_Your assignment_.
For each line below that holds the word "Switch", make a copy.

_Supplied entries_.

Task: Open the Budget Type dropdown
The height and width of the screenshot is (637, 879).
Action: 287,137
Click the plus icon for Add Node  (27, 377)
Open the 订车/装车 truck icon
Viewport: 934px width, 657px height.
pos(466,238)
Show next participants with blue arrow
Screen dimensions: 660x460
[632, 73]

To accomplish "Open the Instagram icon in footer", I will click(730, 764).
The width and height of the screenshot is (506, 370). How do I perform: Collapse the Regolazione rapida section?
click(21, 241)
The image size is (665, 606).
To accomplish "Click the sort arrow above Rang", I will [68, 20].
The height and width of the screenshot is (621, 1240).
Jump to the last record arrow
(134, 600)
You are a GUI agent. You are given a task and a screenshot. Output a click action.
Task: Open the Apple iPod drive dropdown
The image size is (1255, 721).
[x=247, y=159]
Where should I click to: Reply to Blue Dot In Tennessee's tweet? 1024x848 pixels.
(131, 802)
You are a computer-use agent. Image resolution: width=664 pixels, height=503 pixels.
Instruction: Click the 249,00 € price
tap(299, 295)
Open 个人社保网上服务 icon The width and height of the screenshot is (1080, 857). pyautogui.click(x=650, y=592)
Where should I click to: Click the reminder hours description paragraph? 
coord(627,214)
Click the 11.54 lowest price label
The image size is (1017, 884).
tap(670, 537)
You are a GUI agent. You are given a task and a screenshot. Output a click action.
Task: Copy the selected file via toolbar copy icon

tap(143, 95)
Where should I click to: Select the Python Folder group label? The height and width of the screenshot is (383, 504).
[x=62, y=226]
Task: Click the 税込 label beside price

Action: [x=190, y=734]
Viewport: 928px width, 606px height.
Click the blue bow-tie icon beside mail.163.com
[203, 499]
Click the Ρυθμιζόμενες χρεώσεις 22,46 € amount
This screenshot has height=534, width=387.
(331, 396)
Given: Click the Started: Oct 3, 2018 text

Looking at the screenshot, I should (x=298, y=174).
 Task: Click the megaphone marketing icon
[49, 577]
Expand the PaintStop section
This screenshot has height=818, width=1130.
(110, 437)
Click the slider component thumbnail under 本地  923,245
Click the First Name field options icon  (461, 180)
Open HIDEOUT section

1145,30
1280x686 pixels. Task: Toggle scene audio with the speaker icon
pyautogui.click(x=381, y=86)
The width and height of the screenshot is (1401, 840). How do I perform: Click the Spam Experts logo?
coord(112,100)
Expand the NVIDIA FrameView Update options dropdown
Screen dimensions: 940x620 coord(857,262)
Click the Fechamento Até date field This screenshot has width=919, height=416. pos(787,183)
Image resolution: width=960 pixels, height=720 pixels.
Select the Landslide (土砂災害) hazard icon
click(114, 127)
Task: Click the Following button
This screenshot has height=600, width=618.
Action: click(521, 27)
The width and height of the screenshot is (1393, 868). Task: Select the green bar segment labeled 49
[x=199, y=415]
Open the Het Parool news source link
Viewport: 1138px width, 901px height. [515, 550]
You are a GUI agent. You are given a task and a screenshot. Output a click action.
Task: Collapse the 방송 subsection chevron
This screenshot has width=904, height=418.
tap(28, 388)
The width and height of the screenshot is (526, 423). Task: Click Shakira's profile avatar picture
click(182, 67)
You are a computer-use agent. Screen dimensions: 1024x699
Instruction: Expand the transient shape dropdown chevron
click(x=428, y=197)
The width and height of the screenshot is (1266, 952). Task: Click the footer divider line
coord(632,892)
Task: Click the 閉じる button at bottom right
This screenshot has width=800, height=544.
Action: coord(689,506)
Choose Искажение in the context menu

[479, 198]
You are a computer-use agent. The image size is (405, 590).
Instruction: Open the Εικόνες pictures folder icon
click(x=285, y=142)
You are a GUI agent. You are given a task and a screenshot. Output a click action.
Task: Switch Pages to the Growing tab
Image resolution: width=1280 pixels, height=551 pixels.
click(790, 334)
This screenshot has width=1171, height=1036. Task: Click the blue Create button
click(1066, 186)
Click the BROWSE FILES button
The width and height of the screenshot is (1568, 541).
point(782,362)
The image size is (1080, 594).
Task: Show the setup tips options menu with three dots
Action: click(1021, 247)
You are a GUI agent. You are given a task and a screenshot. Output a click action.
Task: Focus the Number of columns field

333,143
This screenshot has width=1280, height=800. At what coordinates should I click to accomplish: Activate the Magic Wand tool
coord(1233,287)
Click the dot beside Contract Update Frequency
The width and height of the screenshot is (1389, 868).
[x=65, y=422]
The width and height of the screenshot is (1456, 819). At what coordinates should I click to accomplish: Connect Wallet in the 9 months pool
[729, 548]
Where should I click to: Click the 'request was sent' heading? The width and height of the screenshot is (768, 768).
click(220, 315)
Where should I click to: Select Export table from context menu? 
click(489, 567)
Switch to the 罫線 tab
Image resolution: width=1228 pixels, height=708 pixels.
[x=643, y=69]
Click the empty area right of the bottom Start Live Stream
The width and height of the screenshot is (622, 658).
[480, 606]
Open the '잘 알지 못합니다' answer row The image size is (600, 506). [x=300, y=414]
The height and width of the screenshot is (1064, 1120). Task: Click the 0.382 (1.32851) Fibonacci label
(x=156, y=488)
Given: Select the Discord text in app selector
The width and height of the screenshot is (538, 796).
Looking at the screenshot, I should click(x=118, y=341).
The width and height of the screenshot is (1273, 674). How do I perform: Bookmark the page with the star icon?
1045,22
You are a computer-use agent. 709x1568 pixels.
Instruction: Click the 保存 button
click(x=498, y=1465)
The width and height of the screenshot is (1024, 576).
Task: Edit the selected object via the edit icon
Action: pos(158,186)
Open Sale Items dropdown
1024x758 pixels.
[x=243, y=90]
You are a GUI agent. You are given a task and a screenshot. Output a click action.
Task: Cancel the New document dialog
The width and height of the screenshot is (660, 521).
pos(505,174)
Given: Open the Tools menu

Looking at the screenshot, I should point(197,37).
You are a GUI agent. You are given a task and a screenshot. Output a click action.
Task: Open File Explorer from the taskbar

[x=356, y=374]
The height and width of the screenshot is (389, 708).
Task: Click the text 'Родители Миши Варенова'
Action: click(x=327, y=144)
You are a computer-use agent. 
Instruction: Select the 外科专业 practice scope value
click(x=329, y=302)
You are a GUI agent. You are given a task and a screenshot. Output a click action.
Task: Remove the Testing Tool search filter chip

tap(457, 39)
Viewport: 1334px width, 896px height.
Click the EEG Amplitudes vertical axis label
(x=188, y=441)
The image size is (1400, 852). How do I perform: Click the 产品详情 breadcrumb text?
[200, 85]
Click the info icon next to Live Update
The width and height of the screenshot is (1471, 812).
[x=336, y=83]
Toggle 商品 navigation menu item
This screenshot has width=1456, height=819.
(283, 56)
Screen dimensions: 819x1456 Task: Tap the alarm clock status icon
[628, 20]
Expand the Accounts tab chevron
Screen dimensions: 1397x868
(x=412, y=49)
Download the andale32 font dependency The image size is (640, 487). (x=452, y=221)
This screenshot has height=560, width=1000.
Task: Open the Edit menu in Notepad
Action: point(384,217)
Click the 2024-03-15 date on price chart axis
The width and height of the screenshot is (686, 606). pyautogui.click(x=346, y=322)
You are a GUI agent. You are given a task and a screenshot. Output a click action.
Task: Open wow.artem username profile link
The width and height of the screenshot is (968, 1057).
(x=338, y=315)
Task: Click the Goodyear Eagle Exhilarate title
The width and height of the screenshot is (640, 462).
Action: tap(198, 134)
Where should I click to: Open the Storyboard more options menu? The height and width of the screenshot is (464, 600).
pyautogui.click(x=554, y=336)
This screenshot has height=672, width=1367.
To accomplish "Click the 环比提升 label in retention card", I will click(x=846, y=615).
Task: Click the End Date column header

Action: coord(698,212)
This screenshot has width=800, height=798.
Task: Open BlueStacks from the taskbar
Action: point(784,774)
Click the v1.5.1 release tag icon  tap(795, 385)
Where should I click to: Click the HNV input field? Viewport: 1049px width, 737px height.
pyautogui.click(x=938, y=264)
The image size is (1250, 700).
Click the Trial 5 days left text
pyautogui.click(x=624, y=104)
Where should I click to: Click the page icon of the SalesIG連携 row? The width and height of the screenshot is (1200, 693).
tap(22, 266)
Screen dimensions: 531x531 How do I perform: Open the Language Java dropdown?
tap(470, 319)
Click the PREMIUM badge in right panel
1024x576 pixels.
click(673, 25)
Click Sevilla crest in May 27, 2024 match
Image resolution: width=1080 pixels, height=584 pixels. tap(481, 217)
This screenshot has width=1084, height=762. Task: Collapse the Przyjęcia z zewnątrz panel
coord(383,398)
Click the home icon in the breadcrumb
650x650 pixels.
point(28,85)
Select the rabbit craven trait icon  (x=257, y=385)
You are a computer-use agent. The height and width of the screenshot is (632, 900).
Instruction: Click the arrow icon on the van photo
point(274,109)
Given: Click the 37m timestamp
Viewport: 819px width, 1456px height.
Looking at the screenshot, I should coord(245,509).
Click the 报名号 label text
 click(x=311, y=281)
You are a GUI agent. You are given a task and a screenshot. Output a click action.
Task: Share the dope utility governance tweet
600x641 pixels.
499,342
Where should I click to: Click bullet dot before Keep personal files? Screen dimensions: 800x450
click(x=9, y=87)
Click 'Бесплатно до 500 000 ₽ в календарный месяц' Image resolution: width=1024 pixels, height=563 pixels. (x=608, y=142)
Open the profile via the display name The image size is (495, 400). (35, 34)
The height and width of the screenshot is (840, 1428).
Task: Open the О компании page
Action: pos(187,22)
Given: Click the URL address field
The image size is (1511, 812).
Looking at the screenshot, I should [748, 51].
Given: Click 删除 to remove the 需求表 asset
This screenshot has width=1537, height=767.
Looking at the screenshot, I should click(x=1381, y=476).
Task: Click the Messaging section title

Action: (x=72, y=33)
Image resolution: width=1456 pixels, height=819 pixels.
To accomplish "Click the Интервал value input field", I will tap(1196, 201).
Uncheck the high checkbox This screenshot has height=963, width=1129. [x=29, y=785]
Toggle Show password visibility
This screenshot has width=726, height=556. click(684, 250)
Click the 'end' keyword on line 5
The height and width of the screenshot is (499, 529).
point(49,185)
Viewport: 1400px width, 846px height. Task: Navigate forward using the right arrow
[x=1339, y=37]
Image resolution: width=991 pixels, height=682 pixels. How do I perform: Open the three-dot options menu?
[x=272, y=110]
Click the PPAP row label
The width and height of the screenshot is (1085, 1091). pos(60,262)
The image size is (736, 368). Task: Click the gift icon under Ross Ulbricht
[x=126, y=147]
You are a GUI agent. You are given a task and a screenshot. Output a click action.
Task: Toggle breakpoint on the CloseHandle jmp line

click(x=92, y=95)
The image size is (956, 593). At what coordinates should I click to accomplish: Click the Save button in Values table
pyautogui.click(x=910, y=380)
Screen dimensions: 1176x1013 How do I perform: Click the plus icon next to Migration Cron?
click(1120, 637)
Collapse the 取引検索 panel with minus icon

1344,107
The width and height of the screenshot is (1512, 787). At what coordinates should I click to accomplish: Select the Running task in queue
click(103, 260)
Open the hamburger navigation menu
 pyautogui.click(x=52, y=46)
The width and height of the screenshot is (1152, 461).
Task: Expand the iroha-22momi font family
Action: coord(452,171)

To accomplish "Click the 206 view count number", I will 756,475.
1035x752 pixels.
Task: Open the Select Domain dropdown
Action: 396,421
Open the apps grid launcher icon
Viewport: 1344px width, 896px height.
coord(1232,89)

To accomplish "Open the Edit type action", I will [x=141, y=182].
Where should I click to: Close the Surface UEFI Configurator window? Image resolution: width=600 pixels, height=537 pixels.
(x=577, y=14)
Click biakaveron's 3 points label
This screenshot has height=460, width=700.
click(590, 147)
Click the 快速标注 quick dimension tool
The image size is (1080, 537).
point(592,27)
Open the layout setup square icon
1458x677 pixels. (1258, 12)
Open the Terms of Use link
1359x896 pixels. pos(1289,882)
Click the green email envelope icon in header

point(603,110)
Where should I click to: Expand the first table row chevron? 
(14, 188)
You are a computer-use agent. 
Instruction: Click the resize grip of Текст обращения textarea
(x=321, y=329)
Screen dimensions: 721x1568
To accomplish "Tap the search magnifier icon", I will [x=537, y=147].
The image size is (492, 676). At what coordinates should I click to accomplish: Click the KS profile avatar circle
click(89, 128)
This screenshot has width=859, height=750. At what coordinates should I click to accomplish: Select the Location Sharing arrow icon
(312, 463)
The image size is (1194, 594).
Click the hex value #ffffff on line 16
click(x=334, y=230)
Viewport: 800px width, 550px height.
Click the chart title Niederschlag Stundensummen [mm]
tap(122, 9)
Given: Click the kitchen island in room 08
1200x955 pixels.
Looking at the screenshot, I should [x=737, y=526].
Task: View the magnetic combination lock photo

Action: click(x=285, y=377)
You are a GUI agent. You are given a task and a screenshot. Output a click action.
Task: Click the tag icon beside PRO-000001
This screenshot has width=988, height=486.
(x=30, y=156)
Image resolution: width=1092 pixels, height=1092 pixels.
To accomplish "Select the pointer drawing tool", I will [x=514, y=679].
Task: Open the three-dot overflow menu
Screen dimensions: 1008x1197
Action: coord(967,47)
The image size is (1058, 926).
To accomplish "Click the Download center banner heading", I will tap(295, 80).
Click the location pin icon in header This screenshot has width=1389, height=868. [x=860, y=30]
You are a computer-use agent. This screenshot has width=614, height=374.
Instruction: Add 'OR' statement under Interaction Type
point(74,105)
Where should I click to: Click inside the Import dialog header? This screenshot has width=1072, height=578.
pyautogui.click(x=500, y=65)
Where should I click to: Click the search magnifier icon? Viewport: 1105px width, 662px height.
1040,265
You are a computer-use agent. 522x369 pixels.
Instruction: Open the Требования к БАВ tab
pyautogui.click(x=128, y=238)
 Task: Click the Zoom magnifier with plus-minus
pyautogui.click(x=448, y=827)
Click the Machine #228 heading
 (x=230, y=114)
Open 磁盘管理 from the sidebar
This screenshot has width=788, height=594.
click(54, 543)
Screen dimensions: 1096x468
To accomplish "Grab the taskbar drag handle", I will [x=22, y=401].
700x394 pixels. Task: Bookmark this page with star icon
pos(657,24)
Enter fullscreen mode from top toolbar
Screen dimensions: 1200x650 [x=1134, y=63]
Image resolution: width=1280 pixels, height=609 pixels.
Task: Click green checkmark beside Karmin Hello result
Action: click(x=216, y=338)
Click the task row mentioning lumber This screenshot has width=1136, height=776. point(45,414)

_Task output_.
Task: Switch Pages to the Growing tab
Switch to the 罫線 tab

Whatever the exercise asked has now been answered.